Law & economics against property and for central planning

I just had a wonderful Italian-stylrice-pastae lunch, which made me too sleepy to read, and so I wrote this post. The post itself is a joke. Or is it?

Grant property rights on this! seems to be a remedy for all evil according to some Chicago style law&economics utilitarians. In consequence, law&economics pretending-to-be-analytic-while-actually-being-polital-activists scholars often go hand in hand with the prophets and proponents of neoliberalism. But this will soon end.

Property theories (like all normative theories) could be roughly divided into deontological and consequentialist. The previous say: there is a reason to grant property rights to people (flourishing, natural law etc.) and so they should be granted, regardless of whether this will lead to the most efficient outcome. The latter, on the other hand, claim that we should grant property rights (or not) to people, because in consequence they will be better off; or rather: the total utility will be the highest and division the fairest if we grant subjects property rights.

Proponents of l&e, often considering themselves intellectual heirs of Hume (reason! and there’s no God!), will however evenly often start with from-was-to-ought argument: radio spectrum has been distributed more efficiently since property rights were granted in place of administrative distribution; capitalist states where better off than communist, because they had clear and working property rights system; Moscow streets in 90s were ruled by gangs, because there was no such system; and so it means that property rights and market are better than their lack and/or central planing, so let’s grant them.

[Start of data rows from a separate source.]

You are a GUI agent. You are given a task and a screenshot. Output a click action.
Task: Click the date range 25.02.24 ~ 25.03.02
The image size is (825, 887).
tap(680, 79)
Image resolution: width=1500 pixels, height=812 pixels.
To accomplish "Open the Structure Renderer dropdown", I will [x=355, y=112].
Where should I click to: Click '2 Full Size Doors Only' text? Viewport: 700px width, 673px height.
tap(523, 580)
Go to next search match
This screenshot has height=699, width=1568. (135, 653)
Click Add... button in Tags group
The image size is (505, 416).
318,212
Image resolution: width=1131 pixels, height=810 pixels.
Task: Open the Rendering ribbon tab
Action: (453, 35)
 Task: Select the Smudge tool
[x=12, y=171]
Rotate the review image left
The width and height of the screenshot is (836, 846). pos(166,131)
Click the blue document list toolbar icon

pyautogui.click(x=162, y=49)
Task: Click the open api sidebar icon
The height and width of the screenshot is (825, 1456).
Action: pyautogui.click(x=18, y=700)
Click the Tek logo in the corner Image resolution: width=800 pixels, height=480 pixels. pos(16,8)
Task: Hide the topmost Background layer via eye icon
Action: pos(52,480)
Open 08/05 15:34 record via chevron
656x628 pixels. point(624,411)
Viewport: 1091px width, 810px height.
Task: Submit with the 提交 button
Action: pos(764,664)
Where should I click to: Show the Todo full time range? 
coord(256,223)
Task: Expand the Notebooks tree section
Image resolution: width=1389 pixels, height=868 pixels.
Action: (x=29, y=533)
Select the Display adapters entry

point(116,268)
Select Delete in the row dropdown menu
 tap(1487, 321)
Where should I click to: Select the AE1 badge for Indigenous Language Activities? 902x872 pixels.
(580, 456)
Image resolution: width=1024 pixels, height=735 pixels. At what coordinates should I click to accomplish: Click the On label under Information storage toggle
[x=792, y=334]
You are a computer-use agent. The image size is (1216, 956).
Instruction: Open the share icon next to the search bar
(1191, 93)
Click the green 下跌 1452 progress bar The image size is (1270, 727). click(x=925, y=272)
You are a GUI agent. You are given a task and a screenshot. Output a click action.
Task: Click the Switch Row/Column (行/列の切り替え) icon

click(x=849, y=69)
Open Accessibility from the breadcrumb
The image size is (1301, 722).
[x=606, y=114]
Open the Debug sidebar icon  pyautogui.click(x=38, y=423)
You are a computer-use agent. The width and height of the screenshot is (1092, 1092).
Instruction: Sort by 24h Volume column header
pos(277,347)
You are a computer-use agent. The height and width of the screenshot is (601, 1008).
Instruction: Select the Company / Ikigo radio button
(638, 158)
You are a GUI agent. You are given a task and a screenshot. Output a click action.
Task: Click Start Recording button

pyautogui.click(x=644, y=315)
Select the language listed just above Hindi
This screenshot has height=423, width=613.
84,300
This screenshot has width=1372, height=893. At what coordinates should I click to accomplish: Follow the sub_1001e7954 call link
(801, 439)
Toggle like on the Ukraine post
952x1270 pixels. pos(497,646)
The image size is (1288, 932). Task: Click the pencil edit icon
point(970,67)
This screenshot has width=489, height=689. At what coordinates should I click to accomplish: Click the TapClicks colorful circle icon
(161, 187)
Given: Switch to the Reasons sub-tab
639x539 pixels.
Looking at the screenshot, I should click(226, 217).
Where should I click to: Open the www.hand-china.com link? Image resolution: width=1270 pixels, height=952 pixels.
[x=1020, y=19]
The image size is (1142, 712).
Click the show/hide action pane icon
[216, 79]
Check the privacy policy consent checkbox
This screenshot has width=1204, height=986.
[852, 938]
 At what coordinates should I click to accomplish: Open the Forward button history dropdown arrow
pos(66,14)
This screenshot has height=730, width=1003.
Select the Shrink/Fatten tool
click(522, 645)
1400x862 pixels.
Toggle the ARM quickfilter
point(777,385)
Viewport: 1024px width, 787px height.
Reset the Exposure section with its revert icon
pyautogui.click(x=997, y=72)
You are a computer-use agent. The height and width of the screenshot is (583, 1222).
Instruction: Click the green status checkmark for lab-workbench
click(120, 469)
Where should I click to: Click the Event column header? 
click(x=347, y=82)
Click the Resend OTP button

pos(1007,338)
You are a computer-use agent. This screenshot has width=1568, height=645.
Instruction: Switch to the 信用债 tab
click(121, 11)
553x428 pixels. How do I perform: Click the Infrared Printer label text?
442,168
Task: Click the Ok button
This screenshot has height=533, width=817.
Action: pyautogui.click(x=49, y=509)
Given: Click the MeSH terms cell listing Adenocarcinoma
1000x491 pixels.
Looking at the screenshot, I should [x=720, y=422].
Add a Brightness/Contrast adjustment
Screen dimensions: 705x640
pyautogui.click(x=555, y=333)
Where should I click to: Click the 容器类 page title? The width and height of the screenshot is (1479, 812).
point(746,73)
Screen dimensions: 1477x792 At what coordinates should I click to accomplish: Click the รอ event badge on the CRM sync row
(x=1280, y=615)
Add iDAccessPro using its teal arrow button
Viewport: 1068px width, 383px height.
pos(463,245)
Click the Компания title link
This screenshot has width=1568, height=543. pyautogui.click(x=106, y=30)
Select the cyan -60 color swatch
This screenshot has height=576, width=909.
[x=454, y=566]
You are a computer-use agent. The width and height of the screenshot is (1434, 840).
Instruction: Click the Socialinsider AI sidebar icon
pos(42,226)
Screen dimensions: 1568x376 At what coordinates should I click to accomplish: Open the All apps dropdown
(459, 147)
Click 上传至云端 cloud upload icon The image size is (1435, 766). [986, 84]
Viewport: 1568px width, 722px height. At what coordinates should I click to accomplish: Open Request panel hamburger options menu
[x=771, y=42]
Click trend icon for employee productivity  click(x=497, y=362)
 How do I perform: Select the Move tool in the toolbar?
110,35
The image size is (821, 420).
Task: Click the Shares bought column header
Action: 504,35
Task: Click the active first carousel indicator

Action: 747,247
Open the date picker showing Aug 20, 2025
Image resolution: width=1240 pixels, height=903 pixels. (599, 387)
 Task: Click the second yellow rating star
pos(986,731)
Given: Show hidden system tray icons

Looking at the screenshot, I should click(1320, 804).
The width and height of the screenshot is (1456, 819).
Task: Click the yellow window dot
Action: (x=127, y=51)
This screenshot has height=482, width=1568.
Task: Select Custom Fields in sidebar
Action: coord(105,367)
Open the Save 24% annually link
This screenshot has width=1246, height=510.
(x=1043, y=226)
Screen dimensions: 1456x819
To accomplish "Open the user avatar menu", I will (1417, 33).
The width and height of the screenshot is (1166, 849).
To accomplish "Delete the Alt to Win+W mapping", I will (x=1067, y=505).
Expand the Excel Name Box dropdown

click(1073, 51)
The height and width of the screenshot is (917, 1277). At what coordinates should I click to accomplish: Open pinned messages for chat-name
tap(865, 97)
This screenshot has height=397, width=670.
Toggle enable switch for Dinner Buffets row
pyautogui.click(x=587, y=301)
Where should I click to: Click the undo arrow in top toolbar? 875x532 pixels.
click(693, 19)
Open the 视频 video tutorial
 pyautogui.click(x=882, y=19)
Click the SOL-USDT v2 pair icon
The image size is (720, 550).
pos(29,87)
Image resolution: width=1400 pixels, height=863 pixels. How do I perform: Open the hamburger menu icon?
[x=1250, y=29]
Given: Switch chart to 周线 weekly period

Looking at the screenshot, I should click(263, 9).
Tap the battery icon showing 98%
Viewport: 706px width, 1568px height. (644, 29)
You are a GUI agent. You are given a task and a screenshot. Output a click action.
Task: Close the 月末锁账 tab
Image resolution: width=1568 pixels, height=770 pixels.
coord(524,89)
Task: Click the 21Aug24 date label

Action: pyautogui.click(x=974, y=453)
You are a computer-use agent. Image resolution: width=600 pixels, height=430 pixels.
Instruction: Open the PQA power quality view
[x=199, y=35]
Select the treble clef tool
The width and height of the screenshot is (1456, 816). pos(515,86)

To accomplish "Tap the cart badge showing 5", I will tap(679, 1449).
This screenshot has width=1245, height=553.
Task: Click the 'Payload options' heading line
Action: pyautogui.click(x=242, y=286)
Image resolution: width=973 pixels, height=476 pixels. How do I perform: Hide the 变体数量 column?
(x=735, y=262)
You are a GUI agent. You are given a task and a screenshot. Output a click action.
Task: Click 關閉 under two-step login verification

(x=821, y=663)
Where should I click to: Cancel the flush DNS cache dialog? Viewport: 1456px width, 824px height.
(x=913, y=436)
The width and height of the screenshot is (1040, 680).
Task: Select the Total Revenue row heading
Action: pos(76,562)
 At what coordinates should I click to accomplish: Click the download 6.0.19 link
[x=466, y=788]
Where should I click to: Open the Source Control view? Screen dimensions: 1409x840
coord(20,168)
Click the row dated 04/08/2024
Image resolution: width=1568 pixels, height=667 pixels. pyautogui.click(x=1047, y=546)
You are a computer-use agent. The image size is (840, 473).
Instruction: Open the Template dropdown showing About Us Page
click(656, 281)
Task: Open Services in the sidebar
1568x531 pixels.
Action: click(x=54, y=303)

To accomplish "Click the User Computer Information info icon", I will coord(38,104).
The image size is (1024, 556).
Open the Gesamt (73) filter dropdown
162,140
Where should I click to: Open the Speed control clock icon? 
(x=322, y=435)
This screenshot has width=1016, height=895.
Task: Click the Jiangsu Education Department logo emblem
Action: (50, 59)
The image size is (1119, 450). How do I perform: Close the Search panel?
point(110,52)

(This is pasta, sometimes formaggio of Hayek-and-local-knowldge and Akerlof-market-for-lemons gets added).

However, even if we derive ‘ought to’ from ‘to be’, the direction of time arrow makes a difference. Just because some social ordering was less efficient in the past, it does not mean that it will be less efficient in the future. The world is changing.

What is the problem of central planning?
1. There is super a lot of data;
2. This data in not agreeable because it’s spread everywhere, and people’s preferences happen to change;
3. Since there is so much data and we also don’t have it, we can’t really build a proper equation;
4. Even if we had such an equation, and managed to collect the data to insert, we wouldn’t have computing power to count it;
5. And even if we did, we wouldn’t be able to keep distributing the goods fast enough.

Oh, wait: that was the problem of central planning in 70s. Or maybe even late 90s. Or maybe it still is one, hard to tell, quite a while since some government really tried for the last time.

So let’s jump to the future: 2050, everyone has a Google (or whatever will replace it) account, info about all our preferences, purchases, searches and actions is collected, BigData and stuff; we also have some chips in our veins scanning our blood, DNA and sending the data to the super computer, which will be 262144 times faster than current one (Moore’s law; and even if not, way faster); and drones fly around bringing you stuff. So our problems are solved by:
1. Google&BigData
2. Google&BigData
3. Google people
4. Super-supercomputer (probably owned by Google)
5. Drones (Amazon, I guess)

Suddenly it will turn out that having all this property, contracts, bargaining, market and stuff leads to a less efficient outcome, both for you and society; and it will be Google algorithm, knowing your skills and talents, telling you what work to do and giving you the best possible stuff in exchange. (‘Wow, I didn’t even know that I really wanted to have salmon for dinner, thx Google and Amazon!’). Or taking it away, when someone will have more fun with it.
In short.
Public/private; government/corporations and other details are insignificant here.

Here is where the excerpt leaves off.